__TASK DESCRIPTION__
Copy the following records verbatim, reproducing every line exactly as it appears.

__DATASET__
++++++++++

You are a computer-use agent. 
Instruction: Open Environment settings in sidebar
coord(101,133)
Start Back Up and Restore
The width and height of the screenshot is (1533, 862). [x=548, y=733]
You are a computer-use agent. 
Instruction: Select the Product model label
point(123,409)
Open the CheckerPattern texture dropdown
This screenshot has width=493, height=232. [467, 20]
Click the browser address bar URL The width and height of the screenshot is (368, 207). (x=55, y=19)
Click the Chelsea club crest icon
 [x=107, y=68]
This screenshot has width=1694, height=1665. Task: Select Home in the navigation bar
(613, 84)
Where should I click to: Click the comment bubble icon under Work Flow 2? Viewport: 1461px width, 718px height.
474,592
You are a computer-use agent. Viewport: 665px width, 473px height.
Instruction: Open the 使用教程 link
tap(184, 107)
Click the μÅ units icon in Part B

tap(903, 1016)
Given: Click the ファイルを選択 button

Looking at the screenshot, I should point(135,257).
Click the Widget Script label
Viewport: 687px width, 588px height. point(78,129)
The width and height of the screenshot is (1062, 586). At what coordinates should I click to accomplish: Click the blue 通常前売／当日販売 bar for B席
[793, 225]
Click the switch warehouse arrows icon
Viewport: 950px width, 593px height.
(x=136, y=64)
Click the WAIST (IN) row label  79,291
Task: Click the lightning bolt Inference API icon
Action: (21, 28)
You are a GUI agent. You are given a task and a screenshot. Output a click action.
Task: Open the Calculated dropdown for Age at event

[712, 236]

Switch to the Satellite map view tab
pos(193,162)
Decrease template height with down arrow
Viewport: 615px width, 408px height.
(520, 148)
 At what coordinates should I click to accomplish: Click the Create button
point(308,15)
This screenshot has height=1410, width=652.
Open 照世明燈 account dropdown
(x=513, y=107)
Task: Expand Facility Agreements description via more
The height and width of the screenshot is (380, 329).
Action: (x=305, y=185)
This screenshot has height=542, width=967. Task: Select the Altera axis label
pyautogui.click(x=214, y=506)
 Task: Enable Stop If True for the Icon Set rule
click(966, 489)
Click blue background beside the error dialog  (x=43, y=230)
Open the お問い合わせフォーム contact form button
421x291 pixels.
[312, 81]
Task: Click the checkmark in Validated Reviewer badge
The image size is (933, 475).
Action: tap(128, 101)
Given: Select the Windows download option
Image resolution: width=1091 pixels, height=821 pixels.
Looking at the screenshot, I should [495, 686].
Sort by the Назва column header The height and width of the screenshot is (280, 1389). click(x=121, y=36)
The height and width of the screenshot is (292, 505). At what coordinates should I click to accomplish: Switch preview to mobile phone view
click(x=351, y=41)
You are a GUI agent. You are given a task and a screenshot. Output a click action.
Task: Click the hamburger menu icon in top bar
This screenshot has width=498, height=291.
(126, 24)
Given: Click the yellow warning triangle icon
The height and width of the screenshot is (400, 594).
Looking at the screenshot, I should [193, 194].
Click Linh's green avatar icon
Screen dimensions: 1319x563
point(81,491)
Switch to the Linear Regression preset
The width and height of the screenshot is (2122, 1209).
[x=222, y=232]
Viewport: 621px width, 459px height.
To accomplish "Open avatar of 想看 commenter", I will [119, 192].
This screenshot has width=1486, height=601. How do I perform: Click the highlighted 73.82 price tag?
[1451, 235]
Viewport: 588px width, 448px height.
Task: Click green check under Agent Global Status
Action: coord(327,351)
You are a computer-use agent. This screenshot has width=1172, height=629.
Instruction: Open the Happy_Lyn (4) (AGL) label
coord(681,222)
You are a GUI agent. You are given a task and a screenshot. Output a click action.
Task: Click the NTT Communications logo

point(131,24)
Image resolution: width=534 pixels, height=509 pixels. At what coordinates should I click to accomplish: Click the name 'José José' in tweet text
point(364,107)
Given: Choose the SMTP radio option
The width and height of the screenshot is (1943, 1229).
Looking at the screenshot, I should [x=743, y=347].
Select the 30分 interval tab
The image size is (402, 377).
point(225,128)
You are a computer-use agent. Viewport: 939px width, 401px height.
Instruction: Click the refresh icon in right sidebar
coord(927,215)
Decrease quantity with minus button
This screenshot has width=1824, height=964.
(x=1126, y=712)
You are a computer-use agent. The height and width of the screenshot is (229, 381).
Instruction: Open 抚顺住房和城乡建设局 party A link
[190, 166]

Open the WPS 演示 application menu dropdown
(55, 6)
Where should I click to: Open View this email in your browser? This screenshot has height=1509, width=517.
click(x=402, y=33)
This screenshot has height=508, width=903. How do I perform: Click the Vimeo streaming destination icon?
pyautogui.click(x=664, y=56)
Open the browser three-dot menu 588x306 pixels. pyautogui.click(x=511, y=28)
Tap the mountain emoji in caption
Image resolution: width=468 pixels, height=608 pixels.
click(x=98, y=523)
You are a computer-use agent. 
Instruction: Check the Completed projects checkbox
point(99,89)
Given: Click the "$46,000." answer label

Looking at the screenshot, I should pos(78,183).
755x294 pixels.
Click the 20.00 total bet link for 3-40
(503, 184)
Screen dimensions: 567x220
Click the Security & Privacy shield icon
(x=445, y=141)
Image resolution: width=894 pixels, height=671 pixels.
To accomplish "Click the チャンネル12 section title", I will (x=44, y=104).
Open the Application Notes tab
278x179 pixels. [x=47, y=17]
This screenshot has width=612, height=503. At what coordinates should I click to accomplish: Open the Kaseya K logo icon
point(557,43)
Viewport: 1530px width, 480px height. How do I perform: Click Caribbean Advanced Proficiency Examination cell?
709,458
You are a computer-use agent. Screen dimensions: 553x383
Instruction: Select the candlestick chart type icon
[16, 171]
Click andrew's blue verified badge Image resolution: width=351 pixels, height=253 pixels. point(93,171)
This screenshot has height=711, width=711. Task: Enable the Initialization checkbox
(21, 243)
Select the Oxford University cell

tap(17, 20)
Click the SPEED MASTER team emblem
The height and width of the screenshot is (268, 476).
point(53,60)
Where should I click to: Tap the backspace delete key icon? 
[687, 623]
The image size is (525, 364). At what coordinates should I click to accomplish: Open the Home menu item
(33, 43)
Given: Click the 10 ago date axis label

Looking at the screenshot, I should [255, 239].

++++++++++

__FINAL ANSWER__
You are a computer-use agent. 
Instruction: Open Environment settings in sidebar
coord(101,133)
Start Back Up and Restore
The width and height of the screenshot is (1533, 862). [x=548, y=733]
You are a computer-use agent. 
Instruction: Select the Product model label
point(123,409)
Open the CheckerPattern texture dropdown
This screenshot has width=493, height=232. [467, 20]
Click the browser address bar URL The width and height of the screenshot is (368, 207). (x=55, y=19)
Click the Chelsea club crest icon
 [x=107, y=68]
This screenshot has width=1694, height=1665. Task: Select Home in the navigation bar
(613, 84)
Where should I click to: Click the comment bubble icon under Work Flow 2? Viewport: 1461px width, 718px height.
474,592
You are a computer-use agent. Viewport: 665px width, 473px height.
Instruction: Open the 使用教程 link
tap(184, 107)
Click the μÅ units icon in Part B

tap(903, 1016)
Given: Click the ファイルを選択 button

Looking at the screenshot, I should point(135,257).
Click the Widget Script label
Viewport: 687px width, 588px height. point(78,129)
The width and height of the screenshot is (1062, 586). At what coordinates should I click to accomplish: Click the blue 通常前売／当日販売 bar for B席
[793, 225]
Click the switch warehouse arrows icon
Viewport: 950px width, 593px height.
(x=136, y=64)
Click the WAIST (IN) row label  79,291
Task: Click the lightning bolt Inference API icon
Action: (21, 28)
You are a GUI agent. You are given a task and a screenshot. Output a click action.
Task: Open the Calculated dropdown for Age at event

[712, 236]

Switch to the Satellite map view tab
pos(193,162)
Decrease template height with down arrow
Viewport: 615px width, 408px height.
(520, 148)
 At what coordinates should I click to accomplish: Click the Create button
point(308,15)
This screenshot has height=1410, width=652.
Open 照世明燈 account dropdown
(x=513, y=107)
Task: Expand Facility Agreements description via more
The height and width of the screenshot is (380, 329).
Action: (x=305, y=185)
This screenshot has height=542, width=967. Task: Select the Altera axis label
pyautogui.click(x=214, y=506)
 Task: Enable Stop If True for the Icon Set rule
click(966, 489)
Click blue background beside the error dialog  (x=43, y=230)
Open the お問い合わせフォーム contact form button
421x291 pixels.
[312, 81]
Task: Click the checkmark in Validated Reviewer badge
The image size is (933, 475).
Action: tap(128, 101)
Given: Select the Windows download option
Image resolution: width=1091 pixels, height=821 pixels.
Looking at the screenshot, I should [495, 686].
Sort by the Назва column header The height and width of the screenshot is (280, 1389). click(x=121, y=36)
The height and width of the screenshot is (292, 505). At what coordinates should I click to accomplish: Switch preview to mobile phone view
click(x=351, y=41)
You are a GUI agent. You are given a task and a screenshot. Output a click action.
Task: Click the hamburger menu icon in top bar
This screenshot has width=498, height=291.
(126, 24)
Given: Click the yellow warning triangle icon
The height and width of the screenshot is (400, 594).
Looking at the screenshot, I should [193, 194].
Click Linh's green avatar icon
Screen dimensions: 1319x563
point(81,491)
Switch to the Linear Regression preset
The width and height of the screenshot is (2122, 1209).
[x=222, y=232]
Viewport: 621px width, 459px height.
To accomplish "Open avatar of 想看 commenter", I will [119, 192].
This screenshot has width=1486, height=601. How do I perform: Click the highlighted 73.82 price tag?
[1451, 235]
Viewport: 588px width, 448px height.
Task: Click green check under Agent Global Status
Action: coord(327,351)
You are a computer-use agent. This screenshot has width=1172, height=629.
Instruction: Open the Happy_Lyn (4) (AGL) label
coord(681,222)
You are a GUI agent. You are given a task and a screenshot. Output a click action.
Task: Click the NTT Communications logo

point(131,24)
Image resolution: width=534 pixels, height=509 pixels. At what coordinates should I click to accomplish: Click the name 'José José' in tweet text
point(364,107)
Given: Choose the SMTP radio option
The width and height of the screenshot is (1943, 1229).
Looking at the screenshot, I should [x=743, y=347].
Select the 30分 interval tab
The image size is (402, 377).
point(225,128)
You are a computer-use agent. Viewport: 939px width, 401px height.
Instruction: Click the refresh icon in right sidebar
coord(927,215)
Decrease quantity with minus button
This screenshot has width=1824, height=964.
(x=1126, y=712)
You are a computer-use agent. The height and width of the screenshot is (229, 381).
Instruction: Open 抚顺住房和城乡建设局 party A link
[190, 166]

Open the WPS 演示 application menu dropdown
(55, 6)
Where should I click to: Open View this email in your browser? This screenshot has height=1509, width=517.
click(x=402, y=33)
This screenshot has height=508, width=903. How do I perform: Click the Vimeo streaming destination icon?
pyautogui.click(x=664, y=56)
Open the browser three-dot menu 588x306 pixels. pyautogui.click(x=511, y=28)
Tap the mountain emoji in caption
Image resolution: width=468 pixels, height=608 pixels.
click(x=98, y=523)
You are a computer-use agent. 
Instruction: Check the Completed projects checkbox
point(99,89)
Given: Click the "$46,000." answer label

Looking at the screenshot, I should pos(78,183).
755x294 pixels.
Click the 20.00 total bet link for 3-40
(503, 184)
Screen dimensions: 567x220
Click the Security & Privacy shield icon
(x=445, y=141)
Image resolution: width=894 pixels, height=671 pixels.
To accomplish "Click the チャンネル12 section title", I will (x=44, y=104).
Open the Application Notes tab
278x179 pixels. [x=47, y=17]
This screenshot has width=612, height=503. At what coordinates should I click to accomplish: Open the Kaseya K logo icon
point(557,43)
Viewport: 1530px width, 480px height. How do I perform: Click Caribbean Advanced Proficiency Examination cell?
709,458
You are a computer-use agent. Screen dimensions: 553x383
Instruction: Select the candlestick chart type icon
[16, 171]
Click andrew's blue verified badge Image resolution: width=351 pixels, height=253 pixels. point(93,171)
This screenshot has height=711, width=711. Task: Enable the Initialization checkbox
(21, 243)
Select the Oxford University cell

tap(17, 20)
Click the SPEED MASTER team emblem
The height and width of the screenshot is (268, 476).
point(53,60)
Where should I click to: Tap the backspace delete key icon? 
[687, 623]
The image size is (525, 364). At what coordinates should I click to accomplish: Open the Home menu item
(33, 43)
Given: Click the 10 ago date axis label

Looking at the screenshot, I should [255, 239].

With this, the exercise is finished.